Desy seorang yang sangat cantik, berteman dengan Tanti yang kurang cantik.
“Desy, kamu tuh cantik, pakai baju apa saja selalu pantas buatmu dan laki-laki hanya berfokus padamu yang memang sudah cantik.” Ucap Tanti dengan tulus memuji sahabatnya Desy.
Lalu pandangan Desy mengarah ke diri Tanti, matanya memperhatikan kebawah keatas dan berujar,
“Ya tentu saja, aku juga selalu merawat diri tidak seperti kamu yang kucel, awut-awutan begitu, hitam, gendut.”

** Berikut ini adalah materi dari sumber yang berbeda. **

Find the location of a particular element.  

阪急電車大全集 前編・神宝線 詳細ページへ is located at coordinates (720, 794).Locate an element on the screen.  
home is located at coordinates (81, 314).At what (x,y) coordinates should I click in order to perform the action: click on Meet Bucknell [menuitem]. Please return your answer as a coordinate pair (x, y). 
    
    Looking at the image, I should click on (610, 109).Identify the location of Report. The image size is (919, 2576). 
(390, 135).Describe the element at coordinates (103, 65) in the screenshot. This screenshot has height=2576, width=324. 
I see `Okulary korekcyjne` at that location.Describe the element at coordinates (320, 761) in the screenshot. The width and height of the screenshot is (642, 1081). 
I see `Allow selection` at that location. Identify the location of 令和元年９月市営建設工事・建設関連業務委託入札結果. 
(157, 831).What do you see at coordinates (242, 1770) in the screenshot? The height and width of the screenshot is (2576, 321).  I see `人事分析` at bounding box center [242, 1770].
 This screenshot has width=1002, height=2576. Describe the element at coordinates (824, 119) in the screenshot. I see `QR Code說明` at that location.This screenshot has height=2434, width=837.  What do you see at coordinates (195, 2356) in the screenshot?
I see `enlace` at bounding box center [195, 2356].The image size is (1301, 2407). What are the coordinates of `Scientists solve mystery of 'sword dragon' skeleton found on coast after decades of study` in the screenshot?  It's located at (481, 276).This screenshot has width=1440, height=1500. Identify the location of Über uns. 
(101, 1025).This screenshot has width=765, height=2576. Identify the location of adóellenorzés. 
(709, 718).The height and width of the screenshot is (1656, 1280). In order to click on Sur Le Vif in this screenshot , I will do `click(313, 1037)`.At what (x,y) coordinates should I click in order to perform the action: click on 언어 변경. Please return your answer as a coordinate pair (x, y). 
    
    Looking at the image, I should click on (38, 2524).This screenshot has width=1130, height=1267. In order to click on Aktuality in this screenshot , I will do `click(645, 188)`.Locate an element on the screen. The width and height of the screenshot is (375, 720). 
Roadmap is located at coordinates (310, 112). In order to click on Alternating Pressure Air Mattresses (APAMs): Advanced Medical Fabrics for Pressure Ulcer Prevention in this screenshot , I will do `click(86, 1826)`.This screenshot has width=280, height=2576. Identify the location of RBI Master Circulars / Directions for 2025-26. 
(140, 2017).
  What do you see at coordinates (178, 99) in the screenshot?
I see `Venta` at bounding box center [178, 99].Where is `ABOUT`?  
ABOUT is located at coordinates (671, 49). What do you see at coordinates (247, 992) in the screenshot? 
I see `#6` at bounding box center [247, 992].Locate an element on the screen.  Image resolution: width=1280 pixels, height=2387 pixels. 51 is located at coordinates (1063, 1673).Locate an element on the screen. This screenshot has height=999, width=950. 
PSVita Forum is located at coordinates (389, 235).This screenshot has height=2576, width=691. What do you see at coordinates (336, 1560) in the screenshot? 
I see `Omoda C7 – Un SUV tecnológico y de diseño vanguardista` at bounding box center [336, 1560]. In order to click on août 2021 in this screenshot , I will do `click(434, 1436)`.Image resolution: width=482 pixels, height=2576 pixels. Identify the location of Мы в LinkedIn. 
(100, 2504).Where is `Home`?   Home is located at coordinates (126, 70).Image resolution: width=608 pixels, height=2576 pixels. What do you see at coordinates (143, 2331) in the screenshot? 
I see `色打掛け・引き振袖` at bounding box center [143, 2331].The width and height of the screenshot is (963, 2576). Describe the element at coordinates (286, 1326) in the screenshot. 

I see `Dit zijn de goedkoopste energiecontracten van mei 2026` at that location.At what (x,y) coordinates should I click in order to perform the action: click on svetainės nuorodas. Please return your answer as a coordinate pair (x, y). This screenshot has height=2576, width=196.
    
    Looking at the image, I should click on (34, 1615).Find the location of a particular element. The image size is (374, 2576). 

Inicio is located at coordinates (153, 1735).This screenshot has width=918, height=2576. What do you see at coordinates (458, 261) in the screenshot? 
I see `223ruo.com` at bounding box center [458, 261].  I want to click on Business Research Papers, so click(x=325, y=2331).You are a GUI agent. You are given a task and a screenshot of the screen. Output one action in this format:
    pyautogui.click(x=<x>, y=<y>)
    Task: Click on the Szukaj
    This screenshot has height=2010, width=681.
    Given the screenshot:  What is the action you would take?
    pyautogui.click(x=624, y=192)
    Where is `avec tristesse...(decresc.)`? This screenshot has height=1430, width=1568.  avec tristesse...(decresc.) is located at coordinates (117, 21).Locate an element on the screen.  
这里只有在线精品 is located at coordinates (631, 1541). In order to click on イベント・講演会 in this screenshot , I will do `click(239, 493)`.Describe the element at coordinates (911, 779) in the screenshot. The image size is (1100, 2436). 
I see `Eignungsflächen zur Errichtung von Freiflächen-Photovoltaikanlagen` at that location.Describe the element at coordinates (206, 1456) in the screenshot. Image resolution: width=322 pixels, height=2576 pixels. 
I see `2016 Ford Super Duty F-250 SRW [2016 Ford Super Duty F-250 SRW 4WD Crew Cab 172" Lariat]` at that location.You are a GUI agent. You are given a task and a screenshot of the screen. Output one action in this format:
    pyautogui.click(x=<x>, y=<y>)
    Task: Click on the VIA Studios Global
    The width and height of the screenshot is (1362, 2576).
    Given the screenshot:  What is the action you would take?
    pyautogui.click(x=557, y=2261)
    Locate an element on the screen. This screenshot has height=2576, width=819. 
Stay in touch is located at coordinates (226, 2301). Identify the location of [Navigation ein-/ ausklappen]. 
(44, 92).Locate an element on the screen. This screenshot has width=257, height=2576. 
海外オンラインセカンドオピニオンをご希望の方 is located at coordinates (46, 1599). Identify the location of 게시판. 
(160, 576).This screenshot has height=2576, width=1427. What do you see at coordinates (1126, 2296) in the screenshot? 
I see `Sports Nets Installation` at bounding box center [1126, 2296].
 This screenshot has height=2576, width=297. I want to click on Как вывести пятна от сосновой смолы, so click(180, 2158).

Dan lagi yang membuat hati Tanti menciut, ujung dari kalimat Desy,
“……..laki-laki mana yang mau mendekat?!”
Entah apa yang ada dibenak Desy. Positif atau negatif kalimat itu akan bisa diterima Tanti? Atau perlu tidaknya kalimat itu diucapkan? Atau sebuah kritikan sebagai alasan motivasi? Atau sejelas-jelasnya sebuah penghinaan? Sulit mencari alasan bijak dari kalimat Desy, kepantasan dirinya yang merasa cantik sudah melukai sahabatnya.
Bagi Desy dia layak dipuji, dia merasa tak perlu mengucapkan terimakasih. Seandainya itu pun dilakukan, tak lebih dari sekedar kesadaran terhadap eksistensi diri sebagai seseorang yang pantas diberi pujian. Kenyataan bahwa Desy sedang menghunuskan pedang yang menusuk hati Tanti, melumpuhkan rasa percaya dirinya jika disisi Desy, karena selamanya dia hanya akan terlihat sebagai seorang pecundang, penjaga sang putri cantik jelita.
Desy terlalu yakin cap cantik melekat abadi pada dirinya yang menampilkan sesuatu dari sisi kepribadian yang buruk dari permukaan kulit mulus dan bentuk fisiknya itu. Dan itu jelas terlihat dari caranya bertutur yang bahkan tidak dengan berfikir.
Kejujuran yang pahit diungkap Desy dengan mengabaikan perasaan Tanti, mengabaikan bentuk penghargaan diri dan penghargaan orang lain terhadap dirinya. Menunjukkan bahwa sebenarnya Desy merasa tidak ‘percaya diri’, karena untuk menjadi cantik dia masih membutuhkan pengakuan meski lawannya tidak sebanding dengannya, sehingga ia memerlukan orang lain untuk meyakinkan dan mengakui dengan penuh penekanan yang benar-benar ingin ia dengar bahwa dirinya memang cantik.
Jika orang yang percaya dirinya cantik, tentu tak perlu lagi membutuhkan pengakuan itu. Dia akan bersikap wajar, rendah hati, menyadari istilah “diatas langit ada langit”. Jika ia cantik tentu ada yang lebih cantik. Tentu tak perlu berbangga hati karena itu akan terlihat dari cara dan tingkah laku yang justru membuat orang merasa ia tak pantas dipuji.
Sesungguhnya disadari atau tidak, tuntutan orang terhadap wanita berparas cantik adalah identik dengan kecantikan sikap, kepribadian diri, bertingkah laku baik dan pintar, karena si cantik yang bodoh akan menghilangkan kualitasnya. Jika tidak memenuhi tuntutan tersebut, orang akan sikap apriopri terhadap dirinya.